Çocuğunuzun çenesi çok küçük görünüyorsa veya bebeğiniz yemek yeme ya da beslenmede sorun yaşıyorsa çocuğunuzun doktorunu arayın. Küçük bir alt çeneye neden olan bazı genetik durumlar ciddidir ve tedavinin başlayabilmesi için mümkün olan en kısa sürede teşhis edilmesi gerekir.
Bazı mikrognati vakaları doğumdan önce ultrason ile teşhis edilebilir.
Çocuğunuzun çiğneme, ısırma veya konuşma konusunda sorun yaşayıp yaşamadığını çocuğunuzun doktoruna veya diş hekimine bildirin. Bunun gibi sorunlar bir işaret olabilir yanlış hizalanmış dişlerbir ortodontist veya ağız cerrahının tedavi edebileceği.
Çocuğunuzun uyku sırasında sorun yaşadığını veya daha küçük bir çeneden kaynaklanan obstrüktif uyku apnesine bağlı olarak nefes almasının durakladığını da fark edebilirsiniz.
Çocuğunuzun alt çenesi, özellikle de ergenlik. Bu durumda tedaviye gerek yoktur.
Genel olarak, mikrognati tedavileri, çocuğunuz yemek yemekte sorun yaşıyorsa, değiştirilmiş yeme yöntemlerini ve özel ekipmanları içerir. Doktorunuz, bu konuda dersler veren yerel bir hastane bulmanıza yardımcı olabilir.
Çocuğunuzun bir ağız cerrahı tarafından düzeltici ameliyata ihtiyacı olabilir. Cerrah çocuğunuzun alt çenesini uzatmak için kemik parçaları ekler veya hareket ettirir.
Ortodontik gibi düzeltici cihazlar parantezKısa bir çeneye sahip olmanın neden olduğu yanlış hizalanmış dişlerin düzeltilmesi de yardımcı olabilir.
Çocuğunuzun altında yatan hastalığa yönelik spesifik tedaviler, durumun ne olduğuna, hangi semptomlara neden olduğuna ve ne kadar şiddetli olduğuna bağlıdır. Tedavi yöntemleri, ilaç kullanımı ve yakın izlemeden büyük cerrahi ve destekleyici bakıma kadar değişebilir.
Çocuğunuzun çenesi kendiliğinden uzarsa, beslenme sorunları genellikle durur.
Düzeltici cerrahi genellikle başarılıdır, ancak çocuğunuzun çenesinin iyileşmesi 6 ila 12 ay sürebilir.
Sonuçta, görünüm mikrognatiye neden olan duruma bağlıdır.
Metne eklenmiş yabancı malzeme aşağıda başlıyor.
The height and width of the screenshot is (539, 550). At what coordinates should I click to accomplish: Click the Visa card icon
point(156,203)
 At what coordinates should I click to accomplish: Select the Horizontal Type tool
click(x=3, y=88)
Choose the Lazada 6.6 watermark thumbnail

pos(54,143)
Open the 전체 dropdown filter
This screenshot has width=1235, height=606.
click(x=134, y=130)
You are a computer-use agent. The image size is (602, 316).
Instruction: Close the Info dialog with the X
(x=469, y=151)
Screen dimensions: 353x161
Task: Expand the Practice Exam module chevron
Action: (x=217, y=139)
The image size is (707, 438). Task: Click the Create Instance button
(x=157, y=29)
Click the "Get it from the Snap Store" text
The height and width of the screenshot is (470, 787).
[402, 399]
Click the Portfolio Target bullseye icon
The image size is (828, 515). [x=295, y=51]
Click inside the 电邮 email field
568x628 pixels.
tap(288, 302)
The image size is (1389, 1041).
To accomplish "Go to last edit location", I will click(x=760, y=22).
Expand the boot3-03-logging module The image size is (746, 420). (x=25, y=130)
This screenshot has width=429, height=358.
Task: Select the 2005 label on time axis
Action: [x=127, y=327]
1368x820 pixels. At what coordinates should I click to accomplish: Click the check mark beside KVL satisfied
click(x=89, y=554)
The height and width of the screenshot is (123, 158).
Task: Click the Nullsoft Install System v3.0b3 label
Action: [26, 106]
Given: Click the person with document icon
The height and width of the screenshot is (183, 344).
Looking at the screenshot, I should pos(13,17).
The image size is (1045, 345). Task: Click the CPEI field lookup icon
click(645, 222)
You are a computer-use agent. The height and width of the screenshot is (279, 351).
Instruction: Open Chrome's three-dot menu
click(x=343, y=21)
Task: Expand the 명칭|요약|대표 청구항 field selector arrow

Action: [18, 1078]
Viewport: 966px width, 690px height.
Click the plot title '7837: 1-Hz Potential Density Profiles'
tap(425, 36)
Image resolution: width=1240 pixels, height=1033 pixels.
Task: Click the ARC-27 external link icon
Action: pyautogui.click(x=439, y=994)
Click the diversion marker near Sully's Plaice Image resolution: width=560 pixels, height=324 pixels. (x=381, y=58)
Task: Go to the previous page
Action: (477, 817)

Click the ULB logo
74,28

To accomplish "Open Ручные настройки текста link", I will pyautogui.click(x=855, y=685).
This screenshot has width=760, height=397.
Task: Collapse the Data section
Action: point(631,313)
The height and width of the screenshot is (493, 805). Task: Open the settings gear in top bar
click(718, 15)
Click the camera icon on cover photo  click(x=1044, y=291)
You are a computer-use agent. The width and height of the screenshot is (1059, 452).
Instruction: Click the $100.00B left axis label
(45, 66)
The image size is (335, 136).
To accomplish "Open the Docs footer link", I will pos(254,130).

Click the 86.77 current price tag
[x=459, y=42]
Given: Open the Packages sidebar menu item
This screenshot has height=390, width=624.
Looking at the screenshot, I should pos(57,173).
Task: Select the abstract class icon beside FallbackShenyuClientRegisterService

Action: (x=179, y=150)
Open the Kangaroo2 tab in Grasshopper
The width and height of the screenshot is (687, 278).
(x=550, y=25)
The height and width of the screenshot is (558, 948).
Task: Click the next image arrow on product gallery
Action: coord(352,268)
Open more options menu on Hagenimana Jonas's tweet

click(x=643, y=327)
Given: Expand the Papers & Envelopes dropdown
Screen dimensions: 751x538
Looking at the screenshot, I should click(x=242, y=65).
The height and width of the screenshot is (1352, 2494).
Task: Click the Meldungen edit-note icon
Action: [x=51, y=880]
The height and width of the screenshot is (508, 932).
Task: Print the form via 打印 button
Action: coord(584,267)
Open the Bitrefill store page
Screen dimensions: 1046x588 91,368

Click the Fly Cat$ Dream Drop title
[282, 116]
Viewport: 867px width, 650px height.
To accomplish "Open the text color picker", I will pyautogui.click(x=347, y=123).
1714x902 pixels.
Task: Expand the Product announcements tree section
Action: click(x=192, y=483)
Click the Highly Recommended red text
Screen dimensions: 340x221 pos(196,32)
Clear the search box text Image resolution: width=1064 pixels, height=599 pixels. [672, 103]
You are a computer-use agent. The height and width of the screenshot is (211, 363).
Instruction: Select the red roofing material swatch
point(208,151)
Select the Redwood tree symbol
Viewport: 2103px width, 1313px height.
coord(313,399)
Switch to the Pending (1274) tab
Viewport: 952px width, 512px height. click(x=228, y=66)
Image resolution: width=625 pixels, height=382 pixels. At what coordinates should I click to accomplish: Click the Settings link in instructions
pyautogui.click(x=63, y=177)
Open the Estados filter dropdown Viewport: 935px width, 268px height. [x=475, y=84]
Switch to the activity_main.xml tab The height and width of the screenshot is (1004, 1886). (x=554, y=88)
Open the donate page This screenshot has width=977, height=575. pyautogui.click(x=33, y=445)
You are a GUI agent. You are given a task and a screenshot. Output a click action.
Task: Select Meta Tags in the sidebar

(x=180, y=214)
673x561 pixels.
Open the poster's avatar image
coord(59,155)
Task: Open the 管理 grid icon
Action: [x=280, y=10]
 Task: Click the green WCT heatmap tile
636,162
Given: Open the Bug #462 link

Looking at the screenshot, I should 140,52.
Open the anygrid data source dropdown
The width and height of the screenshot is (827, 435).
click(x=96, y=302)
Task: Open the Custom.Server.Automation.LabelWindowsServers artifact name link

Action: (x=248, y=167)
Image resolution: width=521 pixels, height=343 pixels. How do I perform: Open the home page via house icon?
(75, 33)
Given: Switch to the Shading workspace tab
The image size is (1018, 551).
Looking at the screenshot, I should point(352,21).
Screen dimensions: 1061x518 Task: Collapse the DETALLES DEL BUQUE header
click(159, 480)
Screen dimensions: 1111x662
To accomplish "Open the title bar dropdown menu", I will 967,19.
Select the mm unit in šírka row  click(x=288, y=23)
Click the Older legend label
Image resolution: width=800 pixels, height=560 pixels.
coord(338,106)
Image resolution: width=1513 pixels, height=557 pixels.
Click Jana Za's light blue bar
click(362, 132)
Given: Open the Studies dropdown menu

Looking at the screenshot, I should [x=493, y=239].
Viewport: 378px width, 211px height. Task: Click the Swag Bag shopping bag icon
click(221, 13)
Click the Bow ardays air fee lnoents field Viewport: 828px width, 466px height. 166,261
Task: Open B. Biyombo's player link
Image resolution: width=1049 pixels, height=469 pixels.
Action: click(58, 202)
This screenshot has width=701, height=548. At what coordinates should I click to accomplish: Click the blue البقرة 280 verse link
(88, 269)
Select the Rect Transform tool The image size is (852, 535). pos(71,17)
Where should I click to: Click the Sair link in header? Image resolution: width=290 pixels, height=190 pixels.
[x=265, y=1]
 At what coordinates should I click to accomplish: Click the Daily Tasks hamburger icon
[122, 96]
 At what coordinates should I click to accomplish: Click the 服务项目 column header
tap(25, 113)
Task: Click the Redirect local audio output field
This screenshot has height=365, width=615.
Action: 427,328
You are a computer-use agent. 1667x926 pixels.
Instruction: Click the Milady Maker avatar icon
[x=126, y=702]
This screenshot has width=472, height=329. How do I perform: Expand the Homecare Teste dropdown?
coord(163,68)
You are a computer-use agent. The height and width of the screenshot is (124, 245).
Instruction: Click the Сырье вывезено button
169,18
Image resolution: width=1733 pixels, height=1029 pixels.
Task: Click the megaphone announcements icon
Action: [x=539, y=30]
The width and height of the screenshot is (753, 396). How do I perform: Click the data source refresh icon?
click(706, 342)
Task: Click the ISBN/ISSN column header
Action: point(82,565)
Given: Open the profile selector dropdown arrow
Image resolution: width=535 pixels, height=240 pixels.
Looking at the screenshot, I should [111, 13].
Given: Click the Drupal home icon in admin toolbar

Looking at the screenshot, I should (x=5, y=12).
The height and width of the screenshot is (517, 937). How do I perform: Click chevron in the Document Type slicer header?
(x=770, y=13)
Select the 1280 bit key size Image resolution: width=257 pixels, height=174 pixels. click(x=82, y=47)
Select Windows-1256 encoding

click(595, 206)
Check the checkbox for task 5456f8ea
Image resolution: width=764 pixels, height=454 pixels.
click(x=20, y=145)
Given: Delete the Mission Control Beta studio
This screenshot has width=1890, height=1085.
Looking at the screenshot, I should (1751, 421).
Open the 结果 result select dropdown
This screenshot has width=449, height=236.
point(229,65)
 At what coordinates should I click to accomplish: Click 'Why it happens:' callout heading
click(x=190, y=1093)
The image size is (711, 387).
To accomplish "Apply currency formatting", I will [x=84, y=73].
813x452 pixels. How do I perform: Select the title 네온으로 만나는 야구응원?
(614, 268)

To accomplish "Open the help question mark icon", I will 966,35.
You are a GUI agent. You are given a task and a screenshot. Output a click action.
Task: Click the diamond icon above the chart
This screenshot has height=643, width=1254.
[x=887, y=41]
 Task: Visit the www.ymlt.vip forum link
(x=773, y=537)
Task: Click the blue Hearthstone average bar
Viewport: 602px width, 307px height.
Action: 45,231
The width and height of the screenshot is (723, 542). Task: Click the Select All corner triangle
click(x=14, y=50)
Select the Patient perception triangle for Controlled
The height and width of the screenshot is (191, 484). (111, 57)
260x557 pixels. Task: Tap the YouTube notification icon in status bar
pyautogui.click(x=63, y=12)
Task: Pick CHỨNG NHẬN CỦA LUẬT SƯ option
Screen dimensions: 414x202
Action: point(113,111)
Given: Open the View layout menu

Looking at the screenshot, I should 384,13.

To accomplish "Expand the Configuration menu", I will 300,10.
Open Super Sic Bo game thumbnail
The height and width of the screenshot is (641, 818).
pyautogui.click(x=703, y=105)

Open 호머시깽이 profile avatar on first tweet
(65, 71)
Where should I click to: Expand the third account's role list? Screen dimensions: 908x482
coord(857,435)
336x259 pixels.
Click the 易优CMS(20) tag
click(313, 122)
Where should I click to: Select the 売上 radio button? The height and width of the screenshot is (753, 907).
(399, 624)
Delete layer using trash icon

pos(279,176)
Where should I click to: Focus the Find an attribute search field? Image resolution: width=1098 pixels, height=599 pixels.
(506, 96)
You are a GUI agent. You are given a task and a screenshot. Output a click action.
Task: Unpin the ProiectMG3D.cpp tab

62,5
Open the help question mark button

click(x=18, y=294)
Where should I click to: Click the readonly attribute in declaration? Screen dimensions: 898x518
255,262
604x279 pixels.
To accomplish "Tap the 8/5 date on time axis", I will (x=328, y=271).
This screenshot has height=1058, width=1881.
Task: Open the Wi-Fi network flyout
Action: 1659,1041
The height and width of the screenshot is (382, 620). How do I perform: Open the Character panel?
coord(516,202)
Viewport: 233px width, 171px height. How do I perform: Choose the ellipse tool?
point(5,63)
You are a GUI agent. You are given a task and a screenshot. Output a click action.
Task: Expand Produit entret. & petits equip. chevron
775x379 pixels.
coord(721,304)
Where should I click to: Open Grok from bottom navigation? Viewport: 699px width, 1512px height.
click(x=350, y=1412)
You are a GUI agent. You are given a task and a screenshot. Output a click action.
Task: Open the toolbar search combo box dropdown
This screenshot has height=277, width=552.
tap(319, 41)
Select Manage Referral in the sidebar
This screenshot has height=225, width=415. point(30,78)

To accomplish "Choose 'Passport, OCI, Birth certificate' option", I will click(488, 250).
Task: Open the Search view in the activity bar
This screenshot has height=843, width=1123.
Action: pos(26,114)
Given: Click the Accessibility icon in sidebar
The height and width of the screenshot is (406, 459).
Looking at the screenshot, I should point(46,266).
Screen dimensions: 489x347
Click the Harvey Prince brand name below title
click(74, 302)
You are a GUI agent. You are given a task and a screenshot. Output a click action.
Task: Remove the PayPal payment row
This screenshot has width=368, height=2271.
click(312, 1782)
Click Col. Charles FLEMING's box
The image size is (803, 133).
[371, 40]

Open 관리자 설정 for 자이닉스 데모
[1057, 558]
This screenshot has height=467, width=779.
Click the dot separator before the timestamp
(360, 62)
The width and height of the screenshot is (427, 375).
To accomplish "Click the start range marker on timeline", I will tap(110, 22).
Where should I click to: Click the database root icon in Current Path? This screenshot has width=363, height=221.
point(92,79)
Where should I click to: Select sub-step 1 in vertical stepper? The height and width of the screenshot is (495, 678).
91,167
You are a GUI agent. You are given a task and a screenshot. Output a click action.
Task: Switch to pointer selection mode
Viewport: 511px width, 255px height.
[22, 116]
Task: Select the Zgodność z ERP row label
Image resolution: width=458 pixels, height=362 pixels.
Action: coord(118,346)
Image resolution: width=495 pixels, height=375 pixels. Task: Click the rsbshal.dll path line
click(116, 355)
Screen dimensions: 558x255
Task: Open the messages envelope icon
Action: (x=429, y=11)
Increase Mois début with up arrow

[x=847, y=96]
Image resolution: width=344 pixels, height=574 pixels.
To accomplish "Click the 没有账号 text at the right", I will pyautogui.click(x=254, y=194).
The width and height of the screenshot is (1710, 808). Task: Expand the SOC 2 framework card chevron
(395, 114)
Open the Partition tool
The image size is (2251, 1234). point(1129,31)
Akondrogenez veya trizomi 13 gibi belirli koşullara sahip bebekler sadece kısa bir süre yaşarlar.
Pierre Robin sendromu veya Treacher Collins sendromu gibi rahatsızlıkları olan çocuklar, tedavi olsun veya olmasın nispeten normal hayatlar yaşayabilirler.
Çocuğunuzun doktoru, çocuğunuzun özel durumuna göre görünümün ne olduğunu size söyleyebilir. Erken teşhis ve sürekli izleme, doktorların çocuğunuz için en iyi sonucu elde etmek için tıbbi veya cerrahi müdahale gerekip gerekmediğini belirlemesine yardımcı olur.
Mikrognatiyi önlemenin doğrudan bir yolu yoktur ve buna neden olan altta yatan koşulların çoğu önlenemez. Kalıtsal bir bozukluğunuz varsa, genetik bir danışman size bunu çocuğunuza geçirme olasılığınızın ne kadar olduğunu söyleyebilir.